* **Records from a data source**
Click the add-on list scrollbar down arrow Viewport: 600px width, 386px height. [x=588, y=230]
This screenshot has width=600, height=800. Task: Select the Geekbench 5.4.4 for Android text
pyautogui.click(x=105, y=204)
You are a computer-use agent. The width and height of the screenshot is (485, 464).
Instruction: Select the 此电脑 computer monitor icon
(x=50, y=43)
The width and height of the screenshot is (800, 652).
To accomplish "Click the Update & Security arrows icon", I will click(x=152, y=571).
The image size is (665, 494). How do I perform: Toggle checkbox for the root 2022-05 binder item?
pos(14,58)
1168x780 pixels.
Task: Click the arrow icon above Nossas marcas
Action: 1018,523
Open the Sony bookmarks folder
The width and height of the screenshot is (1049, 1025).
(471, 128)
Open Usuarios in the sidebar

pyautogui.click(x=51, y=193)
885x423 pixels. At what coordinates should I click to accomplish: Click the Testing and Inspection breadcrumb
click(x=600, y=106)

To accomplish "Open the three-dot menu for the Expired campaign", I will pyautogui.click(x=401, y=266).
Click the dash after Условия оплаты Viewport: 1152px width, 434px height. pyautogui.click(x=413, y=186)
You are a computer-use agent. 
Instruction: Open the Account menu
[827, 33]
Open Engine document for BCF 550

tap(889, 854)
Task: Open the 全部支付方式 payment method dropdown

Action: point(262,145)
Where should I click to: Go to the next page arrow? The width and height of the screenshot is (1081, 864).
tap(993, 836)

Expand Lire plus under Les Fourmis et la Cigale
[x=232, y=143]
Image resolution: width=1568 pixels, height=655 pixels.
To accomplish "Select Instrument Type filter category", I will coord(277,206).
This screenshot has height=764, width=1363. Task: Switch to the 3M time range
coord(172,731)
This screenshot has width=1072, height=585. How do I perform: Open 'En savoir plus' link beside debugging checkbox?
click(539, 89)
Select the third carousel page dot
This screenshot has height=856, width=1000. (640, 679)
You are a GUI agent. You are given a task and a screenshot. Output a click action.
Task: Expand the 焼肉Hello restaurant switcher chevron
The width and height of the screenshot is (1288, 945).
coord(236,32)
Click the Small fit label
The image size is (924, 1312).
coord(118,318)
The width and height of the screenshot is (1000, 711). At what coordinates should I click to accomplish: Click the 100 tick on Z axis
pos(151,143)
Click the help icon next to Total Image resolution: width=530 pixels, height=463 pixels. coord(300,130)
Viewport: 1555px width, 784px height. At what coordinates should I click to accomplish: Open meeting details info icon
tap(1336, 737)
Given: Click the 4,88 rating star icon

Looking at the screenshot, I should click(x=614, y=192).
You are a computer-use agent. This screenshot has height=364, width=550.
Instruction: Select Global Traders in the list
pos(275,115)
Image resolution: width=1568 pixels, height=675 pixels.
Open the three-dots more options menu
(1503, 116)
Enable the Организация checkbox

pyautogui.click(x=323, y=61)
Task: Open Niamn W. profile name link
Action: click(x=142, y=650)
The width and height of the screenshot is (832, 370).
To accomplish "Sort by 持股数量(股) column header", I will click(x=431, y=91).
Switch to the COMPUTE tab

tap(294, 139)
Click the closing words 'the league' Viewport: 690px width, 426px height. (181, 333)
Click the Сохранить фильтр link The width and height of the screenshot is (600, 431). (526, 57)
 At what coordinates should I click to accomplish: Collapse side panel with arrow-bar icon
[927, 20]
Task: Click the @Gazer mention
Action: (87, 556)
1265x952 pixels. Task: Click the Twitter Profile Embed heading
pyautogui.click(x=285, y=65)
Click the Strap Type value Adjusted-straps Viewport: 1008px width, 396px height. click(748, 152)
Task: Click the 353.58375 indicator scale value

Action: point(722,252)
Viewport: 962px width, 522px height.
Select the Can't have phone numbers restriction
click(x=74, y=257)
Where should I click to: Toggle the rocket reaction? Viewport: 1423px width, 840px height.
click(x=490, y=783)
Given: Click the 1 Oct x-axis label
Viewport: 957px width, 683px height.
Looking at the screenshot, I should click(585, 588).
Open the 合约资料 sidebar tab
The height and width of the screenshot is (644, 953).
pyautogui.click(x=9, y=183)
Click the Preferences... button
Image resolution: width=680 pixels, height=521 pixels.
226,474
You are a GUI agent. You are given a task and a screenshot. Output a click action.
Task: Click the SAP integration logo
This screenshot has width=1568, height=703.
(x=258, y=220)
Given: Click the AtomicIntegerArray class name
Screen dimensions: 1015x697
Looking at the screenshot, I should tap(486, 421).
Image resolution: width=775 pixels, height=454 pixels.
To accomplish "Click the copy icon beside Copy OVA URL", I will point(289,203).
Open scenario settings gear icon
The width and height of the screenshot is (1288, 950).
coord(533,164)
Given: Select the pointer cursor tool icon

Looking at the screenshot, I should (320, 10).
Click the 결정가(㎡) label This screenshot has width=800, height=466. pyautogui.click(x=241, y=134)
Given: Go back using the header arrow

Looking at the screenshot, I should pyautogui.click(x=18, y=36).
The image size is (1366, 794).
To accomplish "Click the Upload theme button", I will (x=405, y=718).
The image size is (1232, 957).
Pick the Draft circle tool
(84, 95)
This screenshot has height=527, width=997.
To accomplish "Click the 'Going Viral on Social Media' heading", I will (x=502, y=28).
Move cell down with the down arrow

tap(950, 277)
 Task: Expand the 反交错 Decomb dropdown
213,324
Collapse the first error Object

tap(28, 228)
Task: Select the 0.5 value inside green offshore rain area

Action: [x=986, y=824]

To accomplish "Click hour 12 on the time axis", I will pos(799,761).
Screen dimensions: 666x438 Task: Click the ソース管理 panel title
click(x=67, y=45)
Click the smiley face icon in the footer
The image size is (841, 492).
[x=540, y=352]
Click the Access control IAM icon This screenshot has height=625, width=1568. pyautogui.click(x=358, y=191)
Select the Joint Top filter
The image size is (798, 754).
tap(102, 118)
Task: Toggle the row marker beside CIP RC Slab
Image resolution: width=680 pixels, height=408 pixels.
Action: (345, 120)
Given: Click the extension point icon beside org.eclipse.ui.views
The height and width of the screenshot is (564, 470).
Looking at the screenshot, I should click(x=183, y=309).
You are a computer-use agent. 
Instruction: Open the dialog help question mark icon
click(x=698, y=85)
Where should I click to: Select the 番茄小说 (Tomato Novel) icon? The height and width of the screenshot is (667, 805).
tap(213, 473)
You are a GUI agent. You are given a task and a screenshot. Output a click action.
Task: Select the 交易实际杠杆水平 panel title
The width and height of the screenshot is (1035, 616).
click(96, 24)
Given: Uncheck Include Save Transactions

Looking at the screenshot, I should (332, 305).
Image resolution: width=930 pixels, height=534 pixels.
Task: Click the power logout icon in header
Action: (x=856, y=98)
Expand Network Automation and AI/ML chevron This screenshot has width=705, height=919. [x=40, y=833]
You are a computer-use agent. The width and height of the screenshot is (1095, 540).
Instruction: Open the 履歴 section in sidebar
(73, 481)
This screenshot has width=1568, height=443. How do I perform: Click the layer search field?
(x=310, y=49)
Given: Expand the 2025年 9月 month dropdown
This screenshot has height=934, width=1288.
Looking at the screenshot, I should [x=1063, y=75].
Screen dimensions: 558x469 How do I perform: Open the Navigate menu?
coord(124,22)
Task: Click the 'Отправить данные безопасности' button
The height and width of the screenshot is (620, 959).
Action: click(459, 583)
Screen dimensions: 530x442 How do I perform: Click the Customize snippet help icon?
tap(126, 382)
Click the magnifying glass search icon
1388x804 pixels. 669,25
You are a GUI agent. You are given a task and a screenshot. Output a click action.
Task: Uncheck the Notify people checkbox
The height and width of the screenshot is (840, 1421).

* **PROBLEM TO WORK ON**
Would you please return all of the data exactly?

* **SOLVED PROBLEM**
Click the add-on list scrollbar down arrow Viewport: 600px width, 386px height. [x=588, y=230]
This screenshot has width=600, height=800. Task: Select the Geekbench 5.4.4 for Android text
pyautogui.click(x=105, y=204)
You are a computer-use agent. The width and height of the screenshot is (485, 464).
Instruction: Select the 此电脑 computer monitor icon
(x=50, y=43)
The width and height of the screenshot is (800, 652).
To accomplish "Click the Update & Security arrows icon", I will click(x=152, y=571).
The image size is (665, 494). How do I perform: Toggle checkbox for the root 2022-05 binder item?
pos(14,58)
1168x780 pixels.
Task: Click the arrow icon above Nossas marcas
Action: 1018,523
Open the Sony bookmarks folder
The width and height of the screenshot is (1049, 1025).
(471, 128)
Open Usuarios in the sidebar

pyautogui.click(x=51, y=193)
885x423 pixels. At what coordinates should I click to accomplish: Click the Testing and Inspection breadcrumb
click(x=600, y=106)

To accomplish "Open the three-dot menu for the Expired campaign", I will pyautogui.click(x=401, y=266).
Click the dash after Условия оплаты Viewport: 1152px width, 434px height. pyautogui.click(x=413, y=186)
You are a computer-use agent. 
Instruction: Open the Account menu
[827, 33]
Open Engine document for BCF 550

tap(889, 854)
Task: Open the 全部支付方式 payment method dropdown

Action: point(262,145)
Where should I click to: Go to the next page arrow? The width and height of the screenshot is (1081, 864).
tap(993, 836)

Expand Lire plus under Les Fourmis et la Cigale
[x=232, y=143]
Image resolution: width=1568 pixels, height=655 pixels.
To accomplish "Select Instrument Type filter category", I will coord(277,206).
This screenshot has height=764, width=1363. Task: Switch to the 3M time range
coord(172,731)
This screenshot has width=1072, height=585. How do I perform: Open 'En savoir plus' link beside debugging checkbox?
click(539, 89)
Select the third carousel page dot
This screenshot has height=856, width=1000. (640, 679)
You are a GUI agent. You are given a task and a screenshot. Output a click action.
Task: Expand the 焼肉Hello restaurant switcher chevron
The width and height of the screenshot is (1288, 945).
coord(236,32)
Click the Small fit label
The image size is (924, 1312).
coord(118,318)
The width and height of the screenshot is (1000, 711). At what coordinates should I click to accomplish: Click the 100 tick on Z axis
pos(151,143)
Click the help icon next to Total Image resolution: width=530 pixels, height=463 pixels. coord(300,130)
Viewport: 1555px width, 784px height. At what coordinates should I click to accomplish: Open meeting details info icon
tap(1336, 737)
Given: Click the 4,88 rating star icon

Looking at the screenshot, I should click(x=614, y=192).
You are a computer-use agent. This screenshot has height=364, width=550.
Instruction: Select Global Traders in the list
pos(275,115)
Image resolution: width=1568 pixels, height=675 pixels.
Open the three-dots more options menu
(1503, 116)
Enable the Организация checkbox

pyautogui.click(x=323, y=61)
Task: Open Niamn W. profile name link
Action: click(x=142, y=650)
The width and height of the screenshot is (832, 370).
To accomplish "Sort by 持股数量(股) column header", I will click(x=431, y=91).
Switch to the COMPUTE tab

tap(294, 139)
Click the closing words 'the league' Viewport: 690px width, 426px height. (181, 333)
Click the Сохранить фильтр link The width and height of the screenshot is (600, 431). (526, 57)
 At what coordinates should I click to accomplish: Collapse side panel with arrow-bar icon
[927, 20]
Task: Click the @Gazer mention
Action: (87, 556)
1265x952 pixels. Task: Click the Twitter Profile Embed heading
pyautogui.click(x=285, y=65)
Click the Strap Type value Adjusted-straps Viewport: 1008px width, 396px height. click(748, 152)
Task: Click the 353.58375 indicator scale value

Action: point(722,252)
Viewport: 962px width, 522px height.
Select the Can't have phone numbers restriction
click(x=74, y=257)
Where should I click to: Toggle the rocket reaction? Viewport: 1423px width, 840px height.
click(x=490, y=783)
Given: Click the 1 Oct x-axis label
Viewport: 957px width, 683px height.
Looking at the screenshot, I should click(585, 588).
Open the 合约资料 sidebar tab
The height and width of the screenshot is (644, 953).
pyautogui.click(x=9, y=183)
Click the Preferences... button
Image resolution: width=680 pixels, height=521 pixels.
226,474
You are a GUI agent. You are given a task and a screenshot. Output a click action.
Task: Click the SAP integration logo
This screenshot has width=1568, height=703.
(x=258, y=220)
Given: Click the AtomicIntegerArray class name
Screen dimensions: 1015x697
Looking at the screenshot, I should tap(486, 421).
Image resolution: width=775 pixels, height=454 pixels.
To accomplish "Click the copy icon beside Copy OVA URL", I will point(289,203).
Open scenario settings gear icon
The width and height of the screenshot is (1288, 950).
coord(533,164)
Given: Select the pointer cursor tool icon

Looking at the screenshot, I should (320, 10).
Click the 결정가(㎡) label This screenshot has width=800, height=466. pyautogui.click(x=241, y=134)
Given: Go back using the header arrow

Looking at the screenshot, I should pyautogui.click(x=18, y=36).
The image size is (1366, 794).
To accomplish "Click the Upload theme button", I will (x=405, y=718).
The image size is (1232, 957).
Pick the Draft circle tool
(84, 95)
This screenshot has height=527, width=997.
To accomplish "Click the 'Going Viral on Social Media' heading", I will (x=502, y=28).
Move cell down with the down arrow

tap(950, 277)
 Task: Expand the 反交错 Decomb dropdown
213,324
Collapse the first error Object

tap(28, 228)
Task: Select the 0.5 value inside green offshore rain area

Action: [x=986, y=824]

To accomplish "Click hour 12 on the time axis", I will pos(799,761).
Screen dimensions: 666x438 Task: Click the ソース管理 panel title
click(x=67, y=45)
Click the smiley face icon in the footer
The image size is (841, 492).
[x=540, y=352]
Click the Access control IAM icon This screenshot has height=625, width=1568. pyautogui.click(x=358, y=191)
Select the Joint Top filter
The image size is (798, 754).
tap(102, 118)
Task: Toggle the row marker beside CIP RC Slab
Image resolution: width=680 pixels, height=408 pixels.
Action: (345, 120)
Given: Click the extension point icon beside org.eclipse.ui.views
The height and width of the screenshot is (564, 470).
Looking at the screenshot, I should click(x=183, y=309).
You are a computer-use agent. 
Instruction: Open the dialog help question mark icon
click(x=698, y=85)
Where should I click to: Select the 番茄小说 (Tomato Novel) icon? The height and width of the screenshot is (667, 805).
tap(213, 473)
You are a GUI agent. You are given a task and a screenshot. Output a click action.
Task: Select the 交易实际杠杆水平 panel title
The width and height of the screenshot is (1035, 616).
click(96, 24)
Given: Uncheck Include Save Transactions

Looking at the screenshot, I should (332, 305).
Image resolution: width=930 pixels, height=534 pixels.
Task: Click the power logout icon in header
Action: (x=856, y=98)
Expand Network Automation and AI/ML chevron This screenshot has width=705, height=919. [x=40, y=833]
You are a computer-use agent. The width and height of the screenshot is (1095, 540).
Instruction: Open the 履歴 section in sidebar
(73, 481)
This screenshot has width=1568, height=443. How do I perform: Click the layer search field?
(x=310, y=49)
Given: Expand the 2025年 9月 month dropdown
This screenshot has height=934, width=1288.
Looking at the screenshot, I should [x=1063, y=75].
Screen dimensions: 558x469 How do I perform: Open the Navigate menu?
coord(124,22)
Task: Click the 'Отправить данные безопасности' button
The height and width of the screenshot is (620, 959).
Action: click(459, 583)
Screen dimensions: 530x442 How do I perform: Click the Customize snippet help icon?
tap(126, 382)
Click the magnifying glass search icon
1388x804 pixels. 669,25
You are a GUI agent. You are given a task and a screenshot. Output a click action.
Task: Uncheck the Notify people checkbox
The height and width of the screenshot is (840, 1421).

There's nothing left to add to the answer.